Le détroit d'Ormuz, point de passage stratégique par lequel transitait près de 20 % du pétrole mondial avant le conflit au Moyen-Orient, rouvrira vraisemblablement ce vendredi après 110 jours de fermeture qui ont tendu le marché énergétique mondial. Tout au long de cette période, le baril de brent, référence en Europe et variable clé pour l'inflation, s'est accru d'environ 10 % par rapport aux niveaux d'avant la guerre.
Au cours des derniers jours, les prix ont modéré leur trajectoire. La cotation a élargi les baisses après la signature de l'accord de paix et ce jeudi, le brent a clôturé à 79,55 dollars le baril, tandis que le West Texas Intermediate (WTI) s'est établi à 76,02 dollars, selon des données recueillies par l'Organisation Mondiale du Commerce et les Nations Unies. Déjà, le vendredi précédent, le brent avait chuté en dessous de 90 dollars à l'annonce de la possibilité de l'accord.
Le conflit a déclenché des mouvements marqués depuis son déclenchement. Le premier jour de cotation après le blocus d'Ormuz, le brent a enregistré un rebond supérieur à 7 %, passant de 72,48 à 77,74 dollars. Au cours de la première semaine, il s'est revalorisé de près de 28 %, dépassant les 90 dollars, et au cours du premier mois, l'augmentation a frôlé les 55 %, atteignant 112,57 dollars. Le brent a atteint son pic maximal le 31 mars, au-dessus de 118 dollars, lors d'une séance où il a même dépassé les 126 dollars le baril. Pour sa part, le WTI a atteint son maximum le 7 avril, frôlant les 113 dollars, avec une séance où il a surpassé les 117 dollars.

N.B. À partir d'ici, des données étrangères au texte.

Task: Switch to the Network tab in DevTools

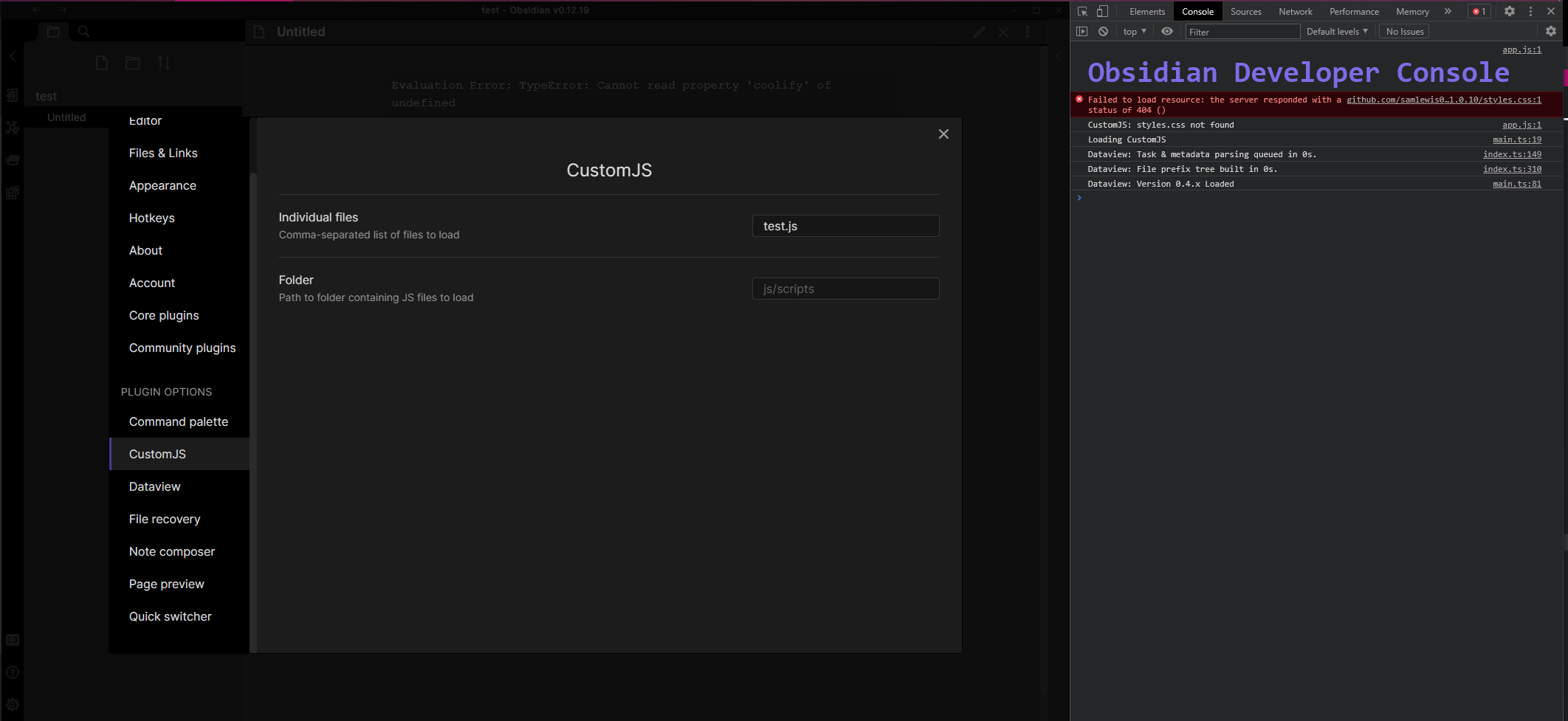Action: tap(1295, 11)
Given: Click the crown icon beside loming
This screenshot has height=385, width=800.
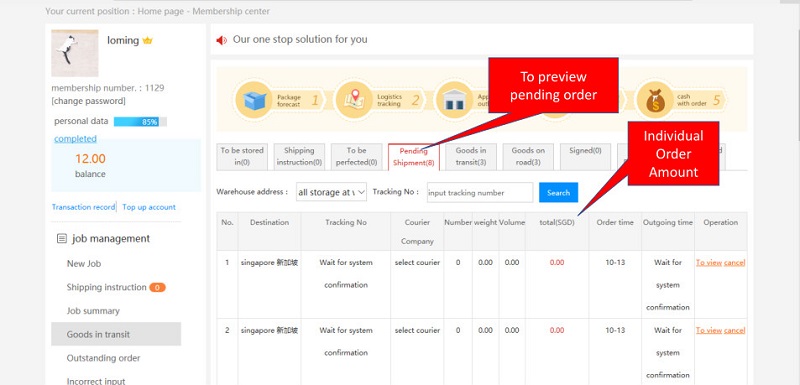Looking at the screenshot, I should pyautogui.click(x=147, y=40).
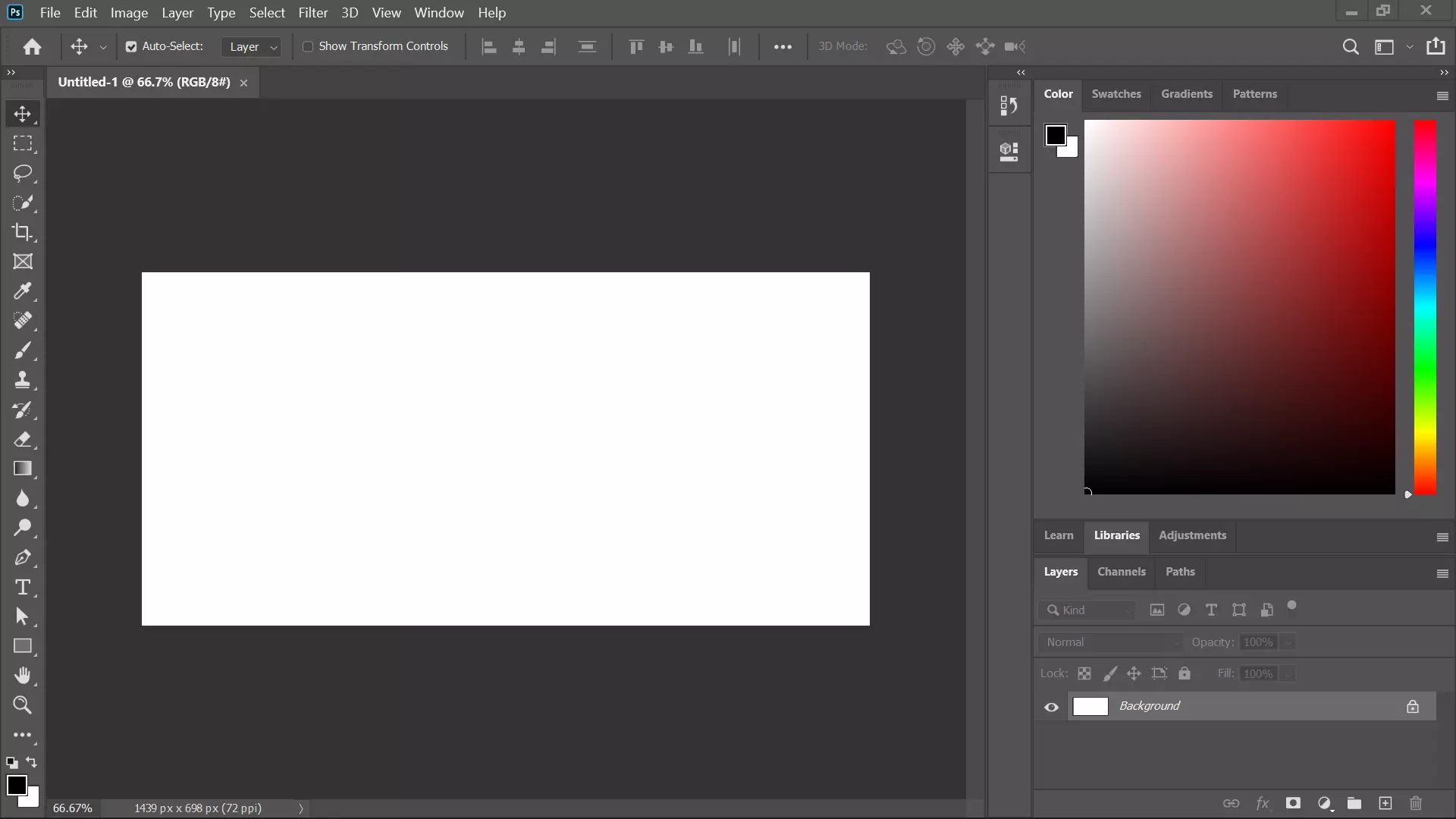Screen dimensions: 1456x819
Task: Select the Zoom tool
Action: (x=22, y=705)
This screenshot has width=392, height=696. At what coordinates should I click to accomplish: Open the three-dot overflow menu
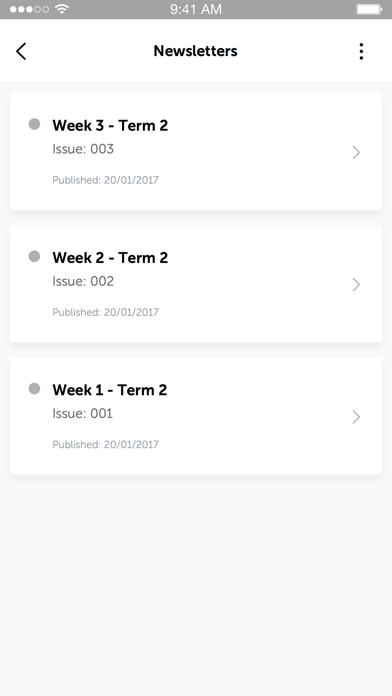[x=361, y=51]
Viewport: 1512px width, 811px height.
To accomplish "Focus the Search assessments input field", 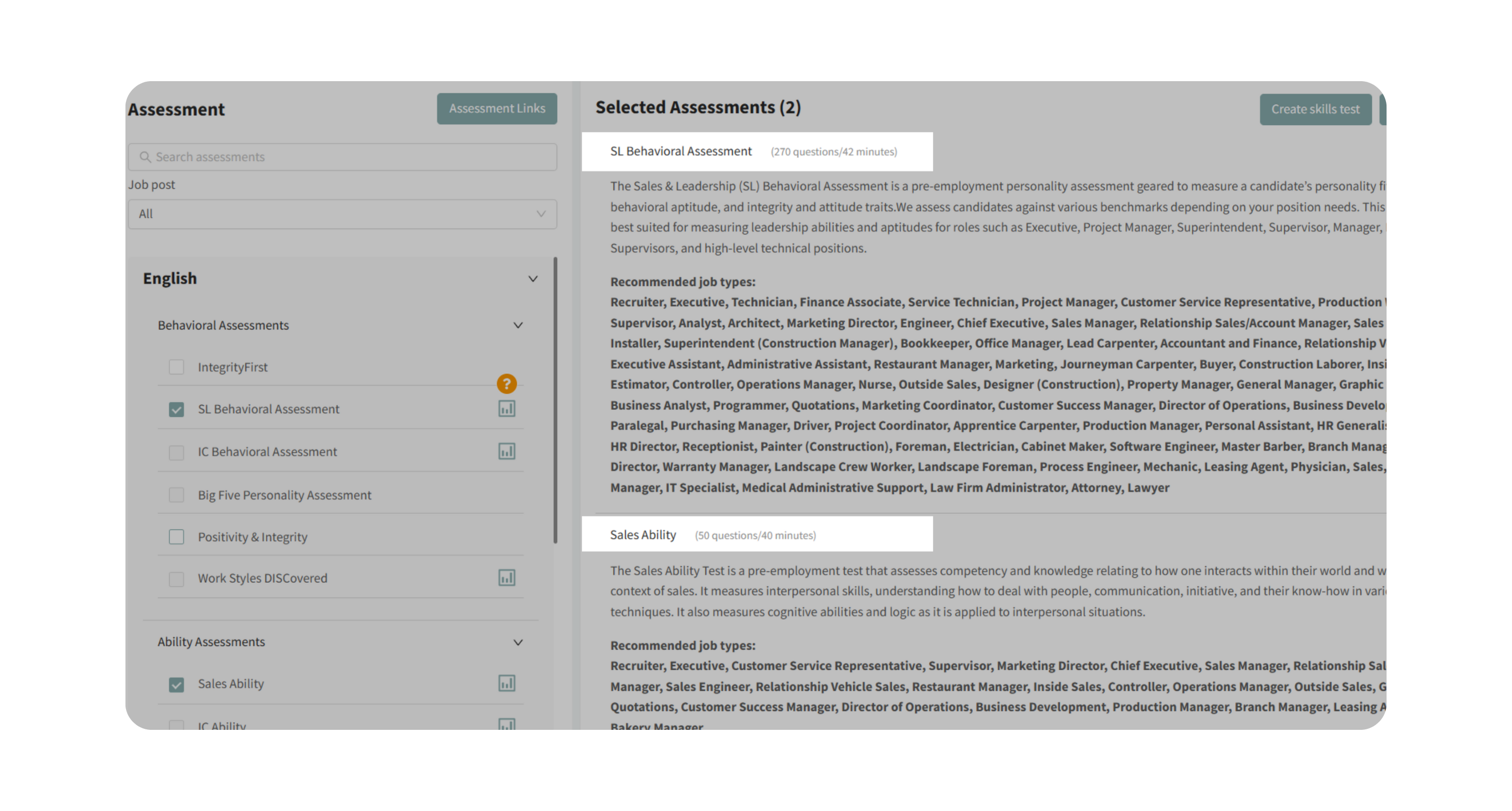I will coord(352,157).
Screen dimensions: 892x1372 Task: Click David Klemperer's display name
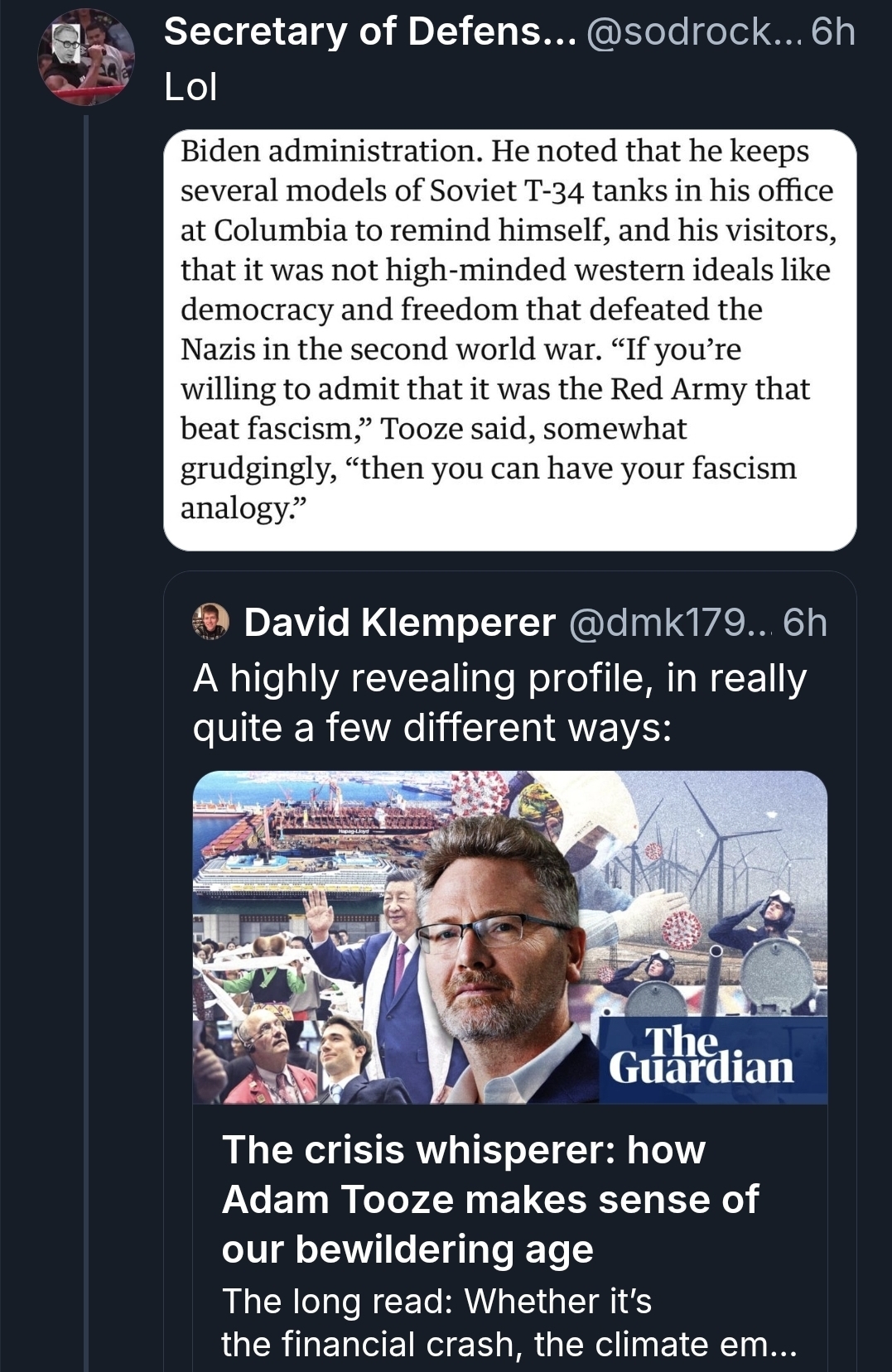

Malgré ces hausses, le directeur de l'analyse des actions de Singular Bank, Nicolás López, estime que le prix « n'est jamais entré dans une dynamique de panique », étant donné que le marché maintenait l'espoir d'un accord entre les États-Unis et l'Iran. Après les pics initiaux, la cotation a cessé d'enchaîner des hausses abruptes et s'est stabilisée dans une fourchette de 90 à 110 dollars grâce à un ensemble de mesures compensatoires : la libération de réserves stratégiques par plusieurs pays, la recherche de routes alternatives comme la mer Rouge, l'augmentation de la production aux États-Unis, au Kazakhstan et au Brésil, et la réduction de la demande en provenance de Chine. López avertit néanmoins que « l'Ormuz restera pertinent », surtout parce que certaines de ces mesures, comme la réduction des achats chinois, ne sont pas durables à long terme.